Michael Fuchs, a deputy parliamentary caucus leader in Merkel’s Christian Democratic Union, said that Germany would oppose any ECB plan that foresaw “too much” bond buying without ensuring countries in need of help commit to overhaul their economies.
“Germany is a country which is very much afraid about inflation,” Fuchs told Bloomberg Television today, speaking in English. “We don’t want to have the ECB just buy on the market, either in the primary or secondary market,” he said. “The ECB can do it only if there are certain conditionalities, if the countries are really doing their homework.”
The remarks are further evidence that Germany will support ECB President Mario Draghi’s plan to buy sovereign debt as a way to ease bond yields in countries such as Italy and Spain so long as governments sign up to strict conditions in return and the euro-area’s rescue funds enter bond markets first. Merkel, speaking in Ottawa last month, said the ECB was “counting on political action in the form of conditionality as the precondition for a positive development of the euro.”

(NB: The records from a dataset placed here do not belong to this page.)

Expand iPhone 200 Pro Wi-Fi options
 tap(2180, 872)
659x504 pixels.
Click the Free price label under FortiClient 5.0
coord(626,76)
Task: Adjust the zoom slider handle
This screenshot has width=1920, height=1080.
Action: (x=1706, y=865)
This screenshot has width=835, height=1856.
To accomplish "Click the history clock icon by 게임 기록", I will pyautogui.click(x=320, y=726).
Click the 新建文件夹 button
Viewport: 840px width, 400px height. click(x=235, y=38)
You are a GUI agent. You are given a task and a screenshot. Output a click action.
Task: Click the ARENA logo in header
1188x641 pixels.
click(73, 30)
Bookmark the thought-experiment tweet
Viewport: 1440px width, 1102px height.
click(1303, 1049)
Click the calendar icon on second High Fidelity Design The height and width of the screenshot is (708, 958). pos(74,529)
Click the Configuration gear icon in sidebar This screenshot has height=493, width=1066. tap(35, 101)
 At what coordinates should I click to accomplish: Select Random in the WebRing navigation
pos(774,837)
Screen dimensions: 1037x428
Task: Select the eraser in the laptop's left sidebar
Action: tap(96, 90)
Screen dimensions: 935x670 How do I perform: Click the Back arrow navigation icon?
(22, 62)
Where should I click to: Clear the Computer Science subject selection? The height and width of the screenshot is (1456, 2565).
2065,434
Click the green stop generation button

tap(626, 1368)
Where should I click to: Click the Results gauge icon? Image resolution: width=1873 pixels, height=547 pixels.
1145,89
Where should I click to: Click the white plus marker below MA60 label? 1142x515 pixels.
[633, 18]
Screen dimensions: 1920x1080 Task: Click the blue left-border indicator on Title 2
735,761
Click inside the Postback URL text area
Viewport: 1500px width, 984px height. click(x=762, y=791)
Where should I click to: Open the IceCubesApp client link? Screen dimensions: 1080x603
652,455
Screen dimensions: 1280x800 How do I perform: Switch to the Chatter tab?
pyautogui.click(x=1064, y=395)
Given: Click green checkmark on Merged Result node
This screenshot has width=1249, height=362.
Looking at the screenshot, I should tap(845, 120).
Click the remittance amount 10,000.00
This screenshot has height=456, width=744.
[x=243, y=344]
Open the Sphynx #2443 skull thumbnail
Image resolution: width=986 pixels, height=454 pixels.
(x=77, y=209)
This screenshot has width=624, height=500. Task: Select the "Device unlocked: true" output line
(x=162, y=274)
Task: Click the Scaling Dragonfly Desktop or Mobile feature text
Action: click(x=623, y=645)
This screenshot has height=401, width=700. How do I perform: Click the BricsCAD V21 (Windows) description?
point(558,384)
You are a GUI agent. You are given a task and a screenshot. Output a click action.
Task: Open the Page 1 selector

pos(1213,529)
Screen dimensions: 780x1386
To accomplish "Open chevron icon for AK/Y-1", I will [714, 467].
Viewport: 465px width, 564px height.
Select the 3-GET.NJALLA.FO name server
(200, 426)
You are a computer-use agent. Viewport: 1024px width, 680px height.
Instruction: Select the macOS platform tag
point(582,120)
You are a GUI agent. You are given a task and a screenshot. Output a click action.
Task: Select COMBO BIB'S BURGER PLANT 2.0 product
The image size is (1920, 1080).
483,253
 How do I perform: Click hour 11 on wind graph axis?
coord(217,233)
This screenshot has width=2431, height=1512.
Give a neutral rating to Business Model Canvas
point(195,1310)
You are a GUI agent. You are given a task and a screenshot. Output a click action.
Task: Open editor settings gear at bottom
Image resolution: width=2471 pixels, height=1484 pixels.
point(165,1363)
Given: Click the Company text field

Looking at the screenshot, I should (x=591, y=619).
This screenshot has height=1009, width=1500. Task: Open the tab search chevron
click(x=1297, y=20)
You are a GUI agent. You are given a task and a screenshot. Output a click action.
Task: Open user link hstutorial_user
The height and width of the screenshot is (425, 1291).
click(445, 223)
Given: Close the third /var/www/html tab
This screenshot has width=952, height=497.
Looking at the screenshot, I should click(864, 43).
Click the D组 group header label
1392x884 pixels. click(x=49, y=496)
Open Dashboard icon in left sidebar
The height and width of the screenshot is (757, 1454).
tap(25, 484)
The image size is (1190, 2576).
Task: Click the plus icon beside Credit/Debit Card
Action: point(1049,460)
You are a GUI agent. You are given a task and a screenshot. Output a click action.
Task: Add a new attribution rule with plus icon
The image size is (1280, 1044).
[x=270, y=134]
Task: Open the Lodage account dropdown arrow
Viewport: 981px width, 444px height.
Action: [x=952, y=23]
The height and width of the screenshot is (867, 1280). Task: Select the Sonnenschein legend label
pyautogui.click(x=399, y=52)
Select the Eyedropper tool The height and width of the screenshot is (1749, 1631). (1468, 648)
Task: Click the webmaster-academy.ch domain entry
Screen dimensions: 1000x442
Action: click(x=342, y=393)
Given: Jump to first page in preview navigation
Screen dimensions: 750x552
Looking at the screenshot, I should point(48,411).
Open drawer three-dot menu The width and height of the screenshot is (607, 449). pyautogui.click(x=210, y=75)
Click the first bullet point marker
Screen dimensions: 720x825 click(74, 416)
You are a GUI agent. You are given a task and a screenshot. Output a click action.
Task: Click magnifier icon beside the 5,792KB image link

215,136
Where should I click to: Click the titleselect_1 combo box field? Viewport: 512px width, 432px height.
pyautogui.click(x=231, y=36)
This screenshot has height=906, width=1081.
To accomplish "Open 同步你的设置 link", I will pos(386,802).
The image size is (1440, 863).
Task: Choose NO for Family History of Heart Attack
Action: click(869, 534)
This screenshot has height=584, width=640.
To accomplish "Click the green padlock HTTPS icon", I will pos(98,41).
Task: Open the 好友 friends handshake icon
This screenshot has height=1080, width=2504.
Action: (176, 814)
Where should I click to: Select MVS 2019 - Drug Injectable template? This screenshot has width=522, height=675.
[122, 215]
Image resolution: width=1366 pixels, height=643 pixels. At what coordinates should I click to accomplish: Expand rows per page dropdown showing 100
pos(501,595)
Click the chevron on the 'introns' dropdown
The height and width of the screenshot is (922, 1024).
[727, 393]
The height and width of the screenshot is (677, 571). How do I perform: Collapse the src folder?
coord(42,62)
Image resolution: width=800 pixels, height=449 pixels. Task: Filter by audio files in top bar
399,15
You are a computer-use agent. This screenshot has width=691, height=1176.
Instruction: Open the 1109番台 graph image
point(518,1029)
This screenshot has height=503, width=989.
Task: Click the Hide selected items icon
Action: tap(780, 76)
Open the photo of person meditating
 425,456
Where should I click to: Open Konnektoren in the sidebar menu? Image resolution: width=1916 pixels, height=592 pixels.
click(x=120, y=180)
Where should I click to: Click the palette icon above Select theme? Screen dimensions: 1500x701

Draghi’s proposal involves unlimited purchases that will be sterilized to assuage concerns about printing money, according to two central bank officials briefed on the operation. The ECB chief is due to give a press conference in Frankfurt tomorrow.
Fuchs said Merkel’s government backed Bundesbank President Jens Weidmann, who opposes bond buying as monetary financing of state budgets. Merkel’s deputy spokesman, Georg Streiter, said Aug. 6 that the government backed Draghi and that his bond buying proposals “now has the backing of the government.”
Fuchs, asked how much backing the ECB chief has from the chancellor, said: “I have a feeling that he does not have too much support” from her. “Merkel knows that the Germans are against buying too much bonds via the ECB, because that, at the end of the day, means inflation,” he said.
Fuchs also predicted that Germany’s Federal Constitutional Court will approve the euro area’s permanent bailout fund, the European Stability Mechanism, when it decides on Sept. 12. Still, there will be conditions attached to the ESM, the lawmaker said.
“They will give us some conditions under which we can form the ESM,” Fuchs, who sits in Germany’s lower house of parliament, or Bundestag, said in the interview.